------ Data for this task ------

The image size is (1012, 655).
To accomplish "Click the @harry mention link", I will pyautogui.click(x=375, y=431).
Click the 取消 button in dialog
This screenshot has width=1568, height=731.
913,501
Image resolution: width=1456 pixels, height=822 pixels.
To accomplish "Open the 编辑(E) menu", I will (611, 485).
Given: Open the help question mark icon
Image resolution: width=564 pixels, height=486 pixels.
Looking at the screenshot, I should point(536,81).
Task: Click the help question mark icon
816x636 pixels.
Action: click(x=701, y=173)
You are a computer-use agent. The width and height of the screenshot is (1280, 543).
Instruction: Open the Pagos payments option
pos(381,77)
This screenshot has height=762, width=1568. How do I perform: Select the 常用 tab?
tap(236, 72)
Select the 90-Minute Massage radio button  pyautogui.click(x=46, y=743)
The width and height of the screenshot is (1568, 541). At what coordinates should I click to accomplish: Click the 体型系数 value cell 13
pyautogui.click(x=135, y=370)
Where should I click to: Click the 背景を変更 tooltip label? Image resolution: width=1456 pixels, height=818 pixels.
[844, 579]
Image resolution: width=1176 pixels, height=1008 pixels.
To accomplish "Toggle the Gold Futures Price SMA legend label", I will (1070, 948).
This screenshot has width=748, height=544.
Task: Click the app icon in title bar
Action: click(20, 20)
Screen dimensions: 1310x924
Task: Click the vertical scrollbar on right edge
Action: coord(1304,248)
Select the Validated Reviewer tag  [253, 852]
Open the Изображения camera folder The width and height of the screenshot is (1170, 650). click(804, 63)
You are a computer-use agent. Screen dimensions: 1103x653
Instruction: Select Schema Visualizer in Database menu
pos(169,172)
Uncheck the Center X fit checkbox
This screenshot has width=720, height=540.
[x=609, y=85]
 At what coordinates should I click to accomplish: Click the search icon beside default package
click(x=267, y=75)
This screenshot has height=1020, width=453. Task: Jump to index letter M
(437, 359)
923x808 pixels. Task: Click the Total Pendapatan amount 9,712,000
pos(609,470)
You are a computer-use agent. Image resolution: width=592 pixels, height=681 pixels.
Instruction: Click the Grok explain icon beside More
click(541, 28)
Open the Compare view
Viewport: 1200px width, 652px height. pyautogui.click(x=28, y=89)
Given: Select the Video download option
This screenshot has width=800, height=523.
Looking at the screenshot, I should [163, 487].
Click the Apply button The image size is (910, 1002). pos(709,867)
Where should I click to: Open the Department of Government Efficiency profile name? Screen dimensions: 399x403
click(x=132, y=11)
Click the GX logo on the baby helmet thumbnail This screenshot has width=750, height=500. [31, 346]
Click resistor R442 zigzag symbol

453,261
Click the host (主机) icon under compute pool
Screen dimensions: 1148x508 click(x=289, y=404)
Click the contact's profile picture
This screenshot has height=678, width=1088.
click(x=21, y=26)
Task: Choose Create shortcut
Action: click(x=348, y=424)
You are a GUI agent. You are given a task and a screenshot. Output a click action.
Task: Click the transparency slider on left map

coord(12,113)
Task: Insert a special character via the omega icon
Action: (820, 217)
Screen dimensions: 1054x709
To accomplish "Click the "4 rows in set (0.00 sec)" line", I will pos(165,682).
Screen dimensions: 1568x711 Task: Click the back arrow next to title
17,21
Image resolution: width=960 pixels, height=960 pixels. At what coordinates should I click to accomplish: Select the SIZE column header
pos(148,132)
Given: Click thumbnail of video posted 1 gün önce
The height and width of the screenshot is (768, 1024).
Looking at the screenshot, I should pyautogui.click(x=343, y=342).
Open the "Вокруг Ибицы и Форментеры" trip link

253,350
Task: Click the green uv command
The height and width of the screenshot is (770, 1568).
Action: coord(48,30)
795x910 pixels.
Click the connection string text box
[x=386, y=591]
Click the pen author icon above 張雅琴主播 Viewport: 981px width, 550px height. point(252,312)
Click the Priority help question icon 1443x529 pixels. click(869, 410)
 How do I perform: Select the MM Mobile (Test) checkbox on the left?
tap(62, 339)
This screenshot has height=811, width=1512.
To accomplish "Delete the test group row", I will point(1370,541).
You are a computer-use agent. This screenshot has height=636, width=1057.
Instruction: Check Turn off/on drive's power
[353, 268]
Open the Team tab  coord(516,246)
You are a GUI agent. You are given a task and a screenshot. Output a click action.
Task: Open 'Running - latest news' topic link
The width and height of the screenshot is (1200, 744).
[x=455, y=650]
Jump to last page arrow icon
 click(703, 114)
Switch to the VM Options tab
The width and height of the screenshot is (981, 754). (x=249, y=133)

------

## Directive
Can you repeat every line of the data above, word for word?

## Result for this exercise
The image size is (1012, 655).
To accomplish "Click the @harry mention link", I will pyautogui.click(x=375, y=431).
Click the 取消 button in dialog
This screenshot has width=1568, height=731.
913,501
Image resolution: width=1456 pixels, height=822 pixels.
To accomplish "Open the 编辑(E) menu", I will (611, 485).
Given: Open the help question mark icon
Image resolution: width=564 pixels, height=486 pixels.
Looking at the screenshot, I should point(536,81).
Task: Click the help question mark icon
816x636 pixels.
Action: click(x=701, y=173)
You are a computer-use agent. The width and height of the screenshot is (1280, 543).
Instruction: Open the Pagos payments option
pos(381,77)
This screenshot has height=762, width=1568. How do I perform: Select the 常用 tab?
tap(236, 72)
Select the 90-Minute Massage radio button  pyautogui.click(x=46, y=743)
The width and height of the screenshot is (1568, 541). At what coordinates should I click to accomplish: Click the 体型系数 value cell 13
pyautogui.click(x=135, y=370)
Where should I click to: Click the 背景を変更 tooltip label? Image resolution: width=1456 pixels, height=818 pixels.
[844, 579]
Image resolution: width=1176 pixels, height=1008 pixels.
To accomplish "Toggle the Gold Futures Price SMA legend label", I will (1070, 948).
This screenshot has width=748, height=544.
Task: Click the app icon in title bar
Action: click(20, 20)
Screen dimensions: 1310x924
Task: Click the vertical scrollbar on right edge
Action: coord(1304,248)
Select the Validated Reviewer tag  [253, 852]
Open the Изображения camera folder The width and height of the screenshot is (1170, 650). click(804, 63)
You are a computer-use agent. Screen dimensions: 1103x653
Instruction: Select Schema Visualizer in Database menu
pos(169,172)
Uncheck the Center X fit checkbox
This screenshot has width=720, height=540.
[x=609, y=85]
 At what coordinates should I click to accomplish: Click the search icon beside default package
click(x=267, y=75)
This screenshot has height=1020, width=453. Task: Jump to index letter M
(437, 359)
923x808 pixels. Task: Click the Total Pendapatan amount 9,712,000
pos(609,470)
You are a computer-use agent. Image resolution: width=592 pixels, height=681 pixels.
Instruction: Click the Grok explain icon beside More
click(541, 28)
Open the Compare view
Viewport: 1200px width, 652px height. pyautogui.click(x=28, y=89)
Given: Select the Video download option
This screenshot has width=800, height=523.
Looking at the screenshot, I should [163, 487].
Click the Apply button The image size is (910, 1002). pos(709,867)
Where should I click to: Open the Department of Government Efficiency profile name? Screen dimensions: 399x403
click(x=132, y=11)
Click the GX logo on the baby helmet thumbnail This screenshot has width=750, height=500. [31, 346]
Click resistor R442 zigzag symbol

453,261
Click the host (主机) icon under compute pool
Screen dimensions: 1148x508 click(x=289, y=404)
Click the contact's profile picture
This screenshot has height=678, width=1088.
click(x=21, y=26)
Task: Choose Create shortcut
Action: click(x=348, y=424)
You are a GUI agent. You are given a task and a screenshot. Output a click action.
Task: Click the transparency slider on left map

coord(12,113)
Task: Insert a special character via the omega icon
Action: (820, 217)
Screen dimensions: 1054x709
To accomplish "Click the "4 rows in set (0.00 sec)" line", I will pos(165,682).
Screen dimensions: 1568x711 Task: Click the back arrow next to title
17,21
Image resolution: width=960 pixels, height=960 pixels. At what coordinates should I click to accomplish: Select the SIZE column header
pos(148,132)
Given: Click thumbnail of video posted 1 gün önce
The height and width of the screenshot is (768, 1024).
Looking at the screenshot, I should pyautogui.click(x=343, y=342).
Open the "Вокруг Ибицы и Форментеры" trip link

253,350
Task: Click the green uv command
The height and width of the screenshot is (770, 1568).
Action: coord(48,30)
795x910 pixels.
Click the connection string text box
[x=386, y=591]
Click the pen author icon above 張雅琴主播 Viewport: 981px width, 550px height. point(252,312)
Click the Priority help question icon 1443x529 pixels. click(869, 410)
 How do I perform: Select the MM Mobile (Test) checkbox on the left?
tap(62, 339)
This screenshot has height=811, width=1512.
To accomplish "Delete the test group row", I will point(1370,541).
You are a computer-use agent. This screenshot has height=636, width=1057.
Instruction: Check Turn off/on drive's power
[353, 268]
Open the Team tab  coord(516,246)
You are a GUI agent. You are given a task and a screenshot. Output a click action.
Task: Open 'Running - latest news' topic link
The width and height of the screenshot is (1200, 744).
[x=455, y=650]
Jump to last page arrow icon
 click(703, 114)
Switch to the VM Options tab
The width and height of the screenshot is (981, 754). (x=249, y=133)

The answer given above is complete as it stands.